Estate Law

Inheritance Tax in California: What You Actually Owe

California has no inheritance tax, but inherited assets can still trigger federal taxes and property tax rules worth understanding.

California does not impose an inheritance tax, and it hasn’t since the state repealed the tax in 1982. That doesn’t mean inherited money and property arrive tax-free, though. Federal estate taxes, income taxes on retirement accounts, property tax reassessments under Proposition 19, and capital gains when you sell can all reduce what you actually keep. How much you owe depends on what you inherit, your relationship to the person who died, and what you do with the assets afterward.

California Has No Inheritance or Estate Tax

California eliminated its inheritance tax on June 8, 1982, and has never replaced it.1California State Controller’s Office. California Estate Tax The state also does not impose a separate estate tax. When someone dies and leaves you money, real estate, stocks, or other property, California will not tax the transfer itself.

Five states still impose inheritance taxes: Kentucky, Maryland, Nebraska, New Jersey, and Pennsylvania. If the person who left you property lived in one of those states, you could owe that state’s inheritance tax even as a California resident. Inheritance taxes are generally based on where the deceased person lived and your relationship to them, not on where you live. Close family members usually pay lower rates or are exempt entirely, while more distant relatives and unrelated beneficiaries face higher rates.

Federal Estate Tax

The federal government taxes large estates before assets are distributed to heirs. As a beneficiary, you don’t pay this tax directly. The estate itself pays it, which reduces what you receive.

For 2026, the federal estate tax exemption is $15,000,000 per individual.2Internal Revenue Service. What’s New — Estate and Gift Tax Only the portion of an estate exceeding that threshold gets taxed, at rates up to 40%. The vast majority of estates fall well below this line.

Married couples can effectively double the exemption to $30,000,000 through portability. When the first spouse dies, the surviving spouse can claim the deceased spouse’s unused exemption by filing a Form 706 estate tax return, typically within nine months of death.2Internal Revenue Service. What’s New — Estate and Gift Tax Estates that only need to file for portability purposes can use a simplified process with a longer deadline. Filing this return even when no estate tax is owed is one of the most commonly overlooked planning steps for surviving spouses.

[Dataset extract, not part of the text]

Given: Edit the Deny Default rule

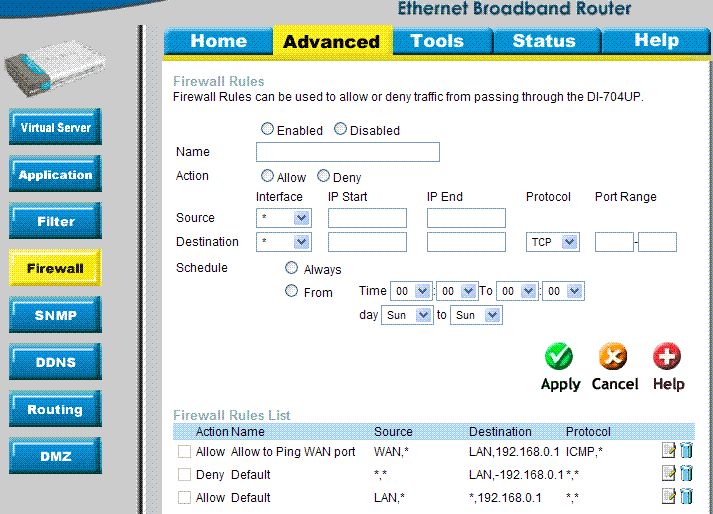Looking at the screenshot, I should pyautogui.click(x=669, y=474).
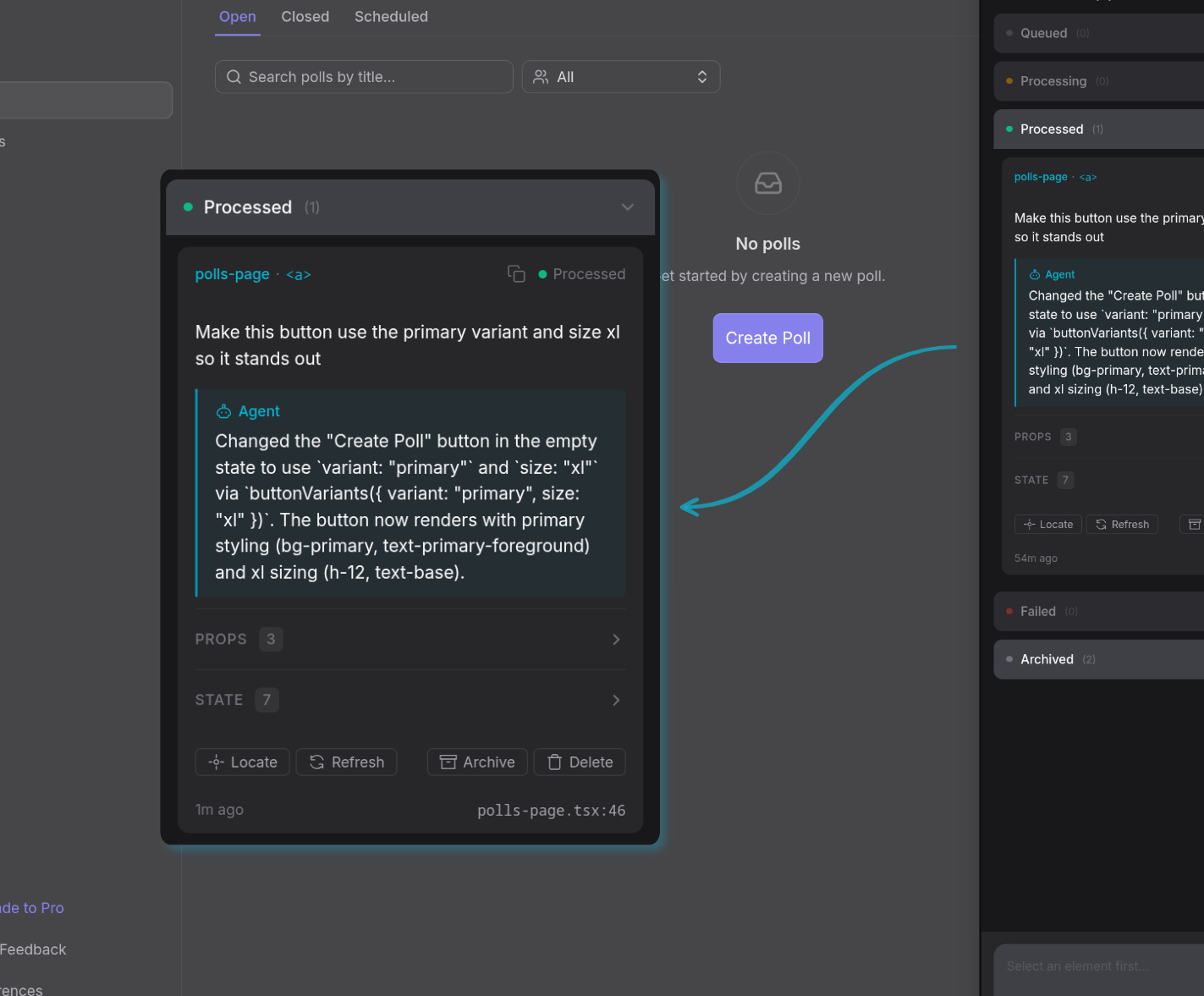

The Exemption Is Now Permanent

Before the One, Big, Beautiful Bill Act was signed on July 4, 2025, the higher estate tax exemption was temporary. It was scheduled to drop to roughly $7 million in 2026. That sunset no longer applies. The $15,000,000 exemption is permanent and will continue to adjust for inflation in future years.2Internal Revenue Service. What’s New — Estate and Gift Tax

Anti-Clawback Protection for Prior Gifts

If you or your family made large gifts in prior years while the exemption was lower, the IRS has confirmed through final regulations that those gifts won’t be retroactively taxed. The estate tax credit will be calculated using the higher of the exemption at the time the gift was made or the exemption at the date of death.3Internal Revenue Service. Final Regulations Confirm Making Large Gifts Now Won’t Harm Estates After 2025

Income Tax on Inherited Assets

The inheritance itself is not taxable income. California’s Franchise Tax Board makes this explicit: if you received a gift or inheritance, do not include it in your income.4Franchise Tax Board. Gifts and Inheritance The same rule applies for federal income tax. You don’t report the value of inherited cash, property, or investments on your tax return.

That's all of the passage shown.